- Your goal -
Everything from the line holding "You are a GUI" through the final line of the records is to be transcribed exactly, except pictures, and nothing beyond that.

** Opening Provided data block **

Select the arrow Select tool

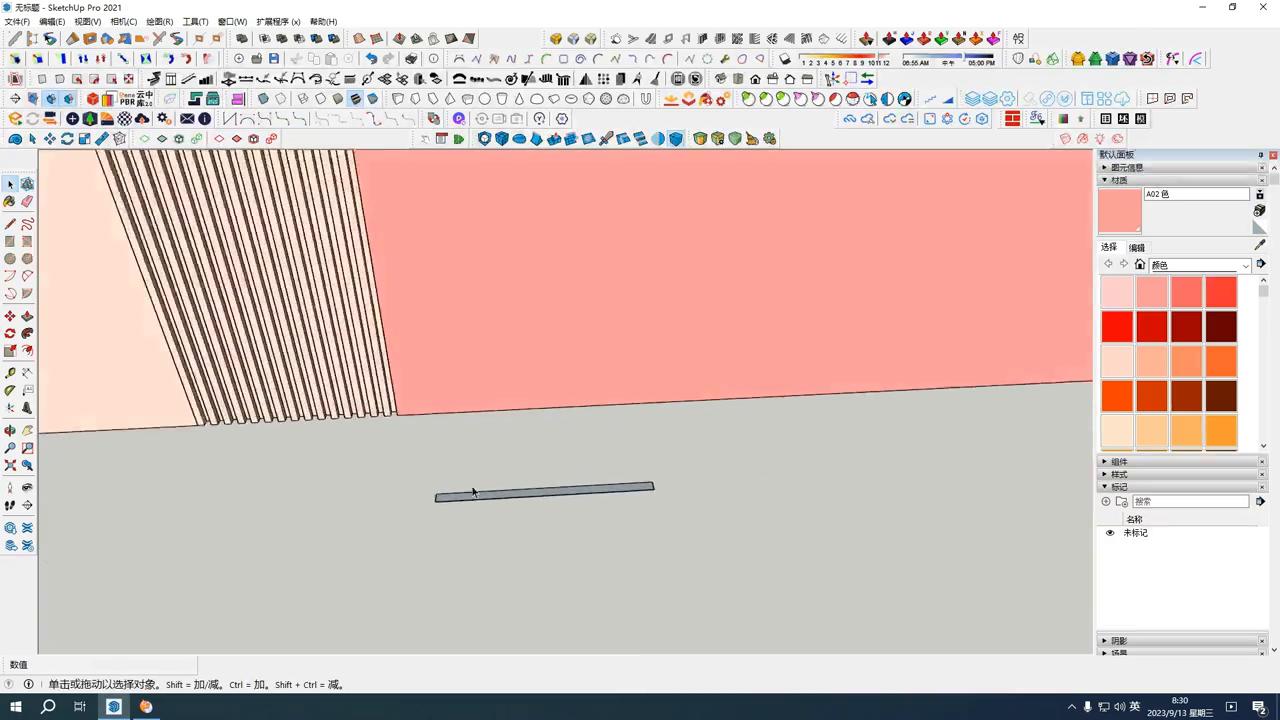pos(10,183)
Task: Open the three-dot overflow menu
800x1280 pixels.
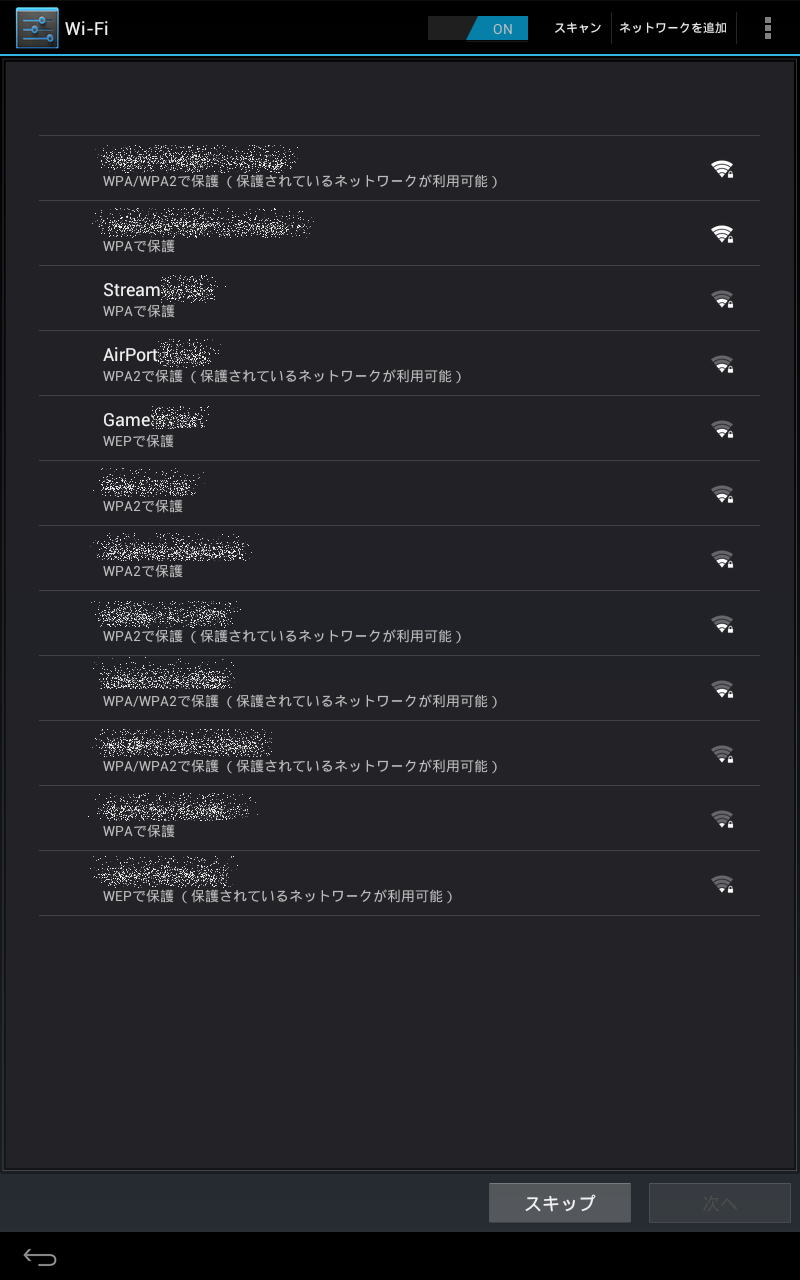Action: [767, 28]
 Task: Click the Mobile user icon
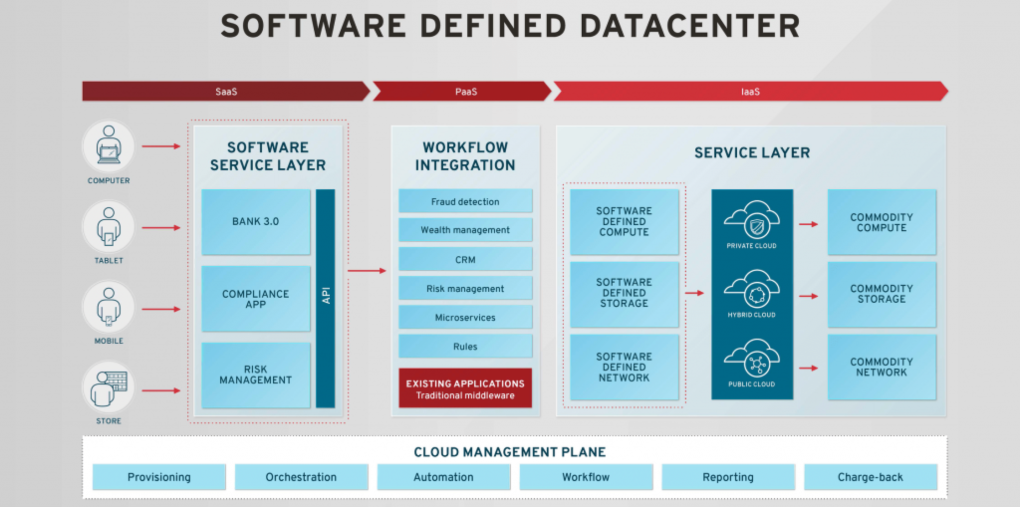pos(107,308)
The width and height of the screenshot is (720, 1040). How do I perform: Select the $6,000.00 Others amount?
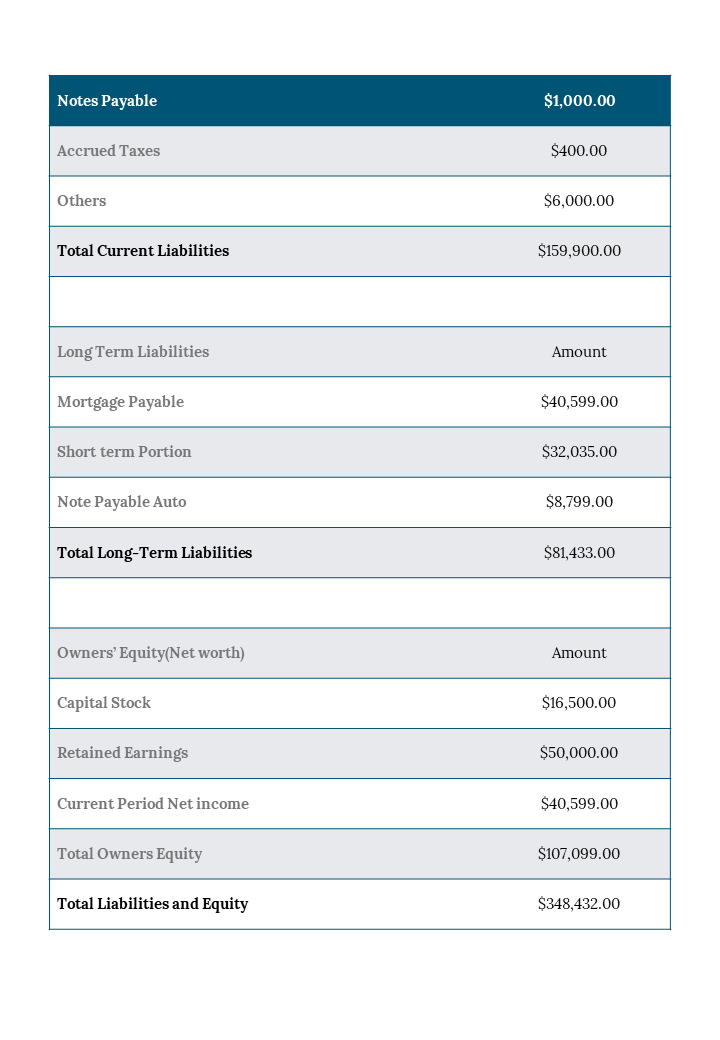click(579, 201)
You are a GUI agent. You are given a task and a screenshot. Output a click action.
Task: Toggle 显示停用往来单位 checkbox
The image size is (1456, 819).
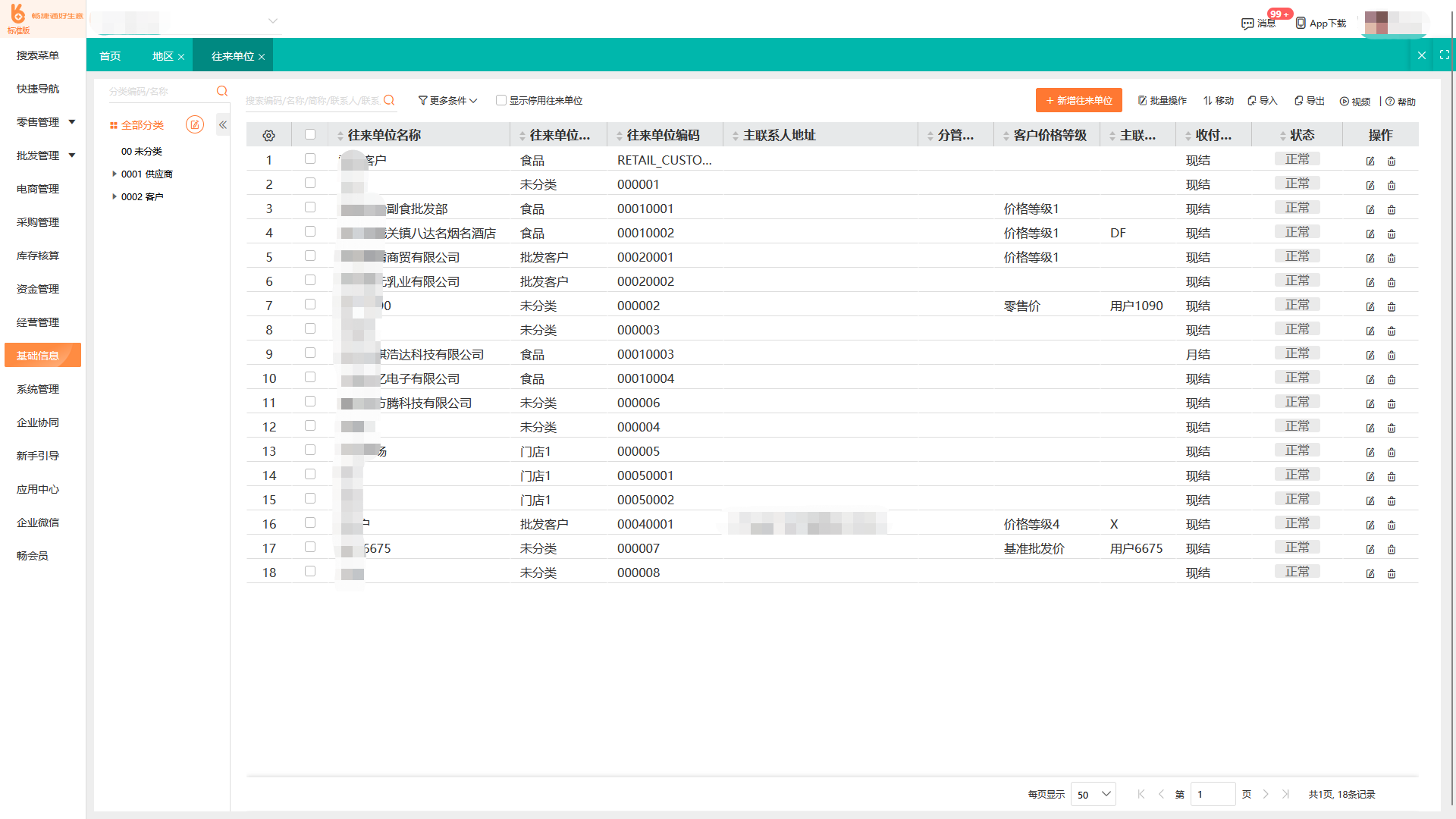[x=502, y=100]
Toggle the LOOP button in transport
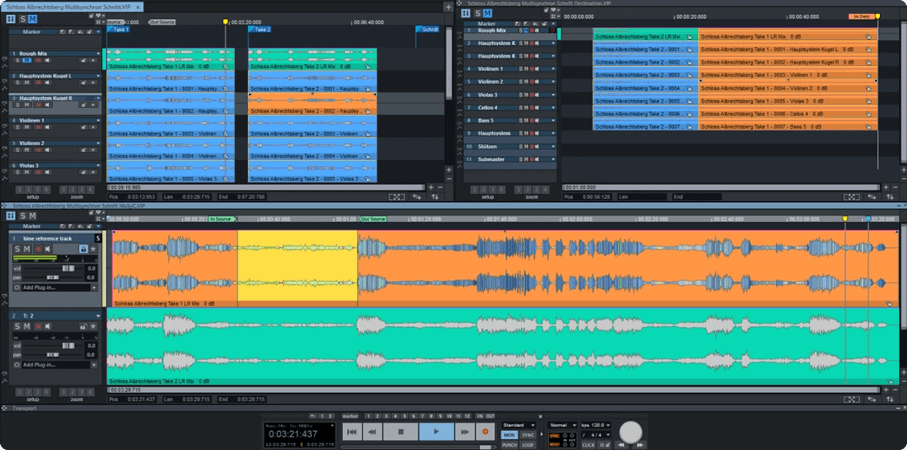The image size is (907, 450). point(528,443)
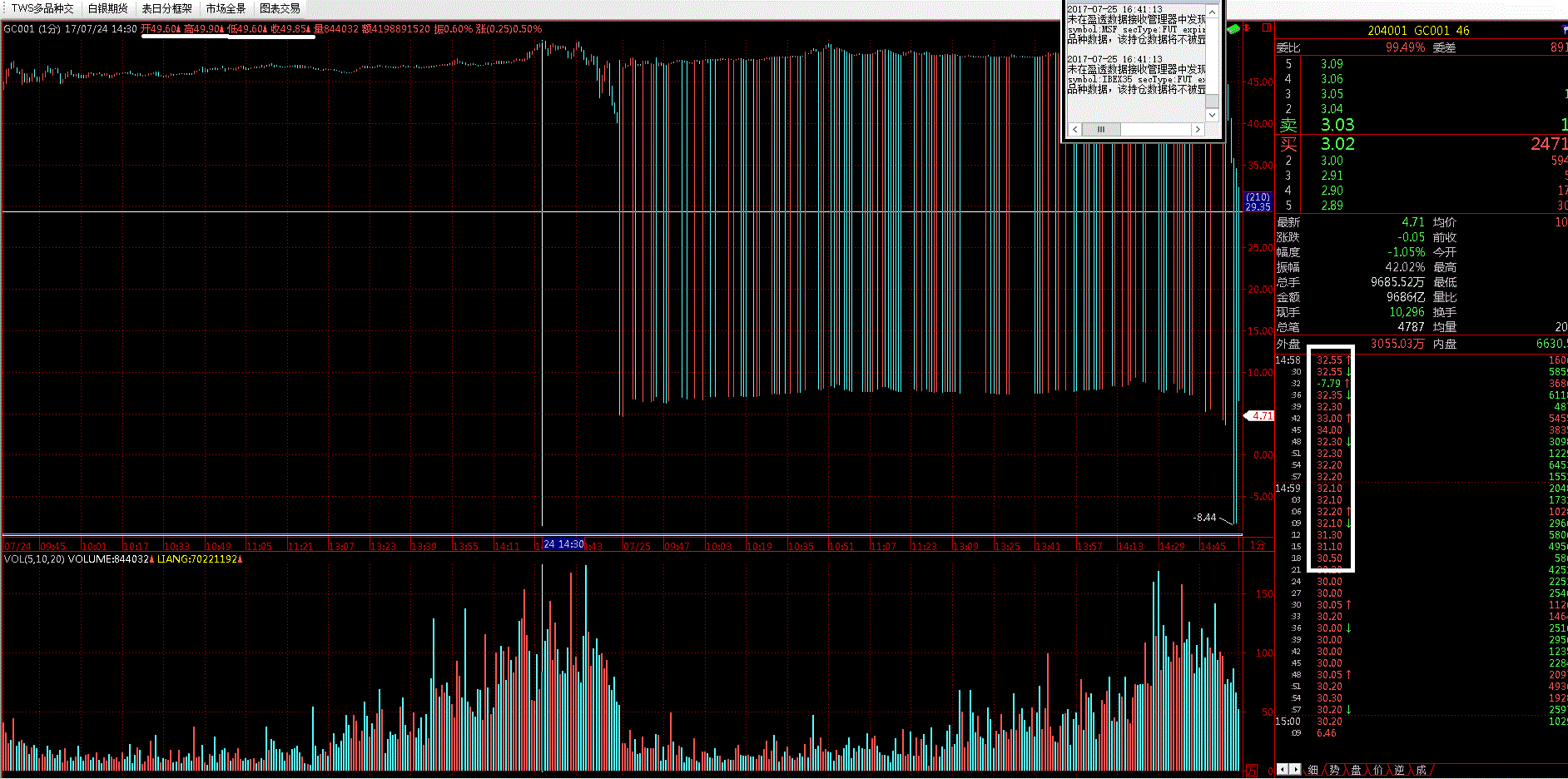1568x779 pixels.
Task: Switch to the 白银期货 tab
Action: [108, 8]
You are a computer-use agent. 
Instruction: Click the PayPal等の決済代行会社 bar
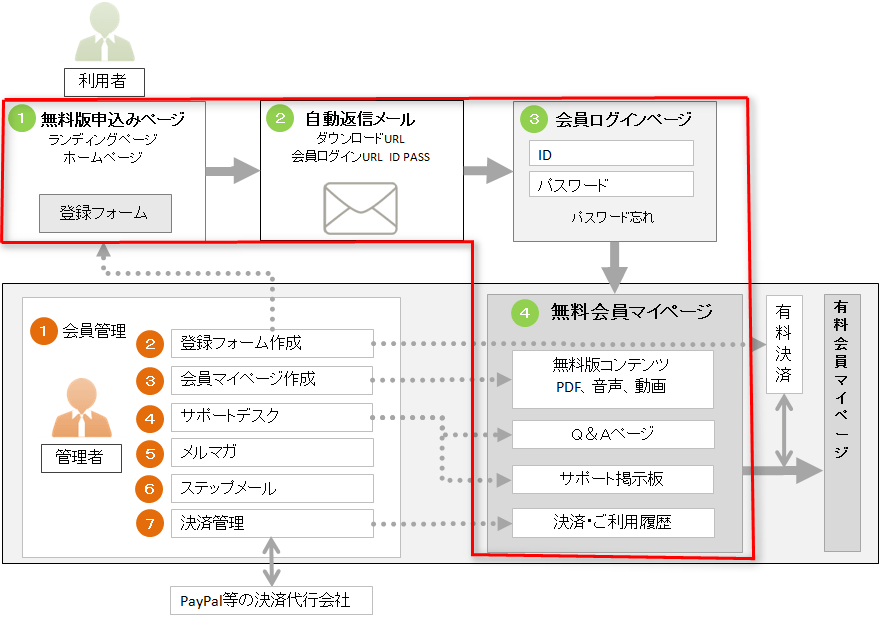click(x=271, y=600)
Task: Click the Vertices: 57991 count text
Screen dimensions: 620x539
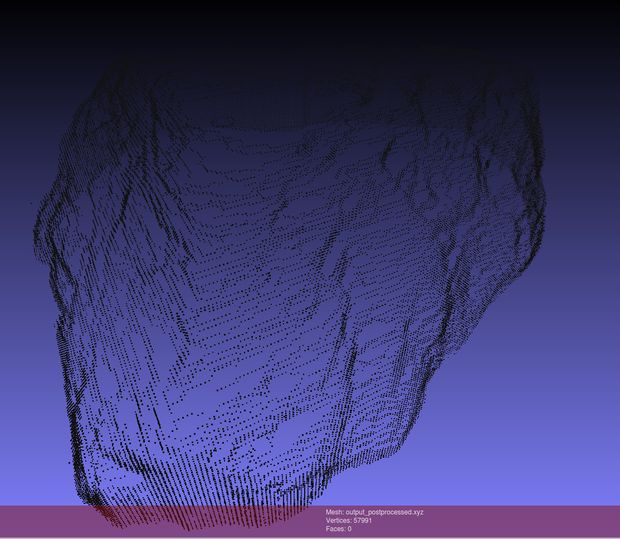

** Closing Provided data block **

- Reply to the task -
You are a GUI agent. You are given a task and a screenshot. Output a click action.
Task: Toggle 显示停用往来单位 checkbox
The image size is (1456, 819).
[x=502, y=100]
Toggle the LOOP button in transport
The image size is (907, 450). point(528,443)
1568x779 pixels.
Task: Switch to the 白银期货 tab
Action: [108, 8]
You are a computer-use agent. 
Instruction: Click the PayPal等の決済代行会社 bar
click(x=271, y=600)
Task: Click the Vertices: 57991 count text
Screen dimensions: 620x539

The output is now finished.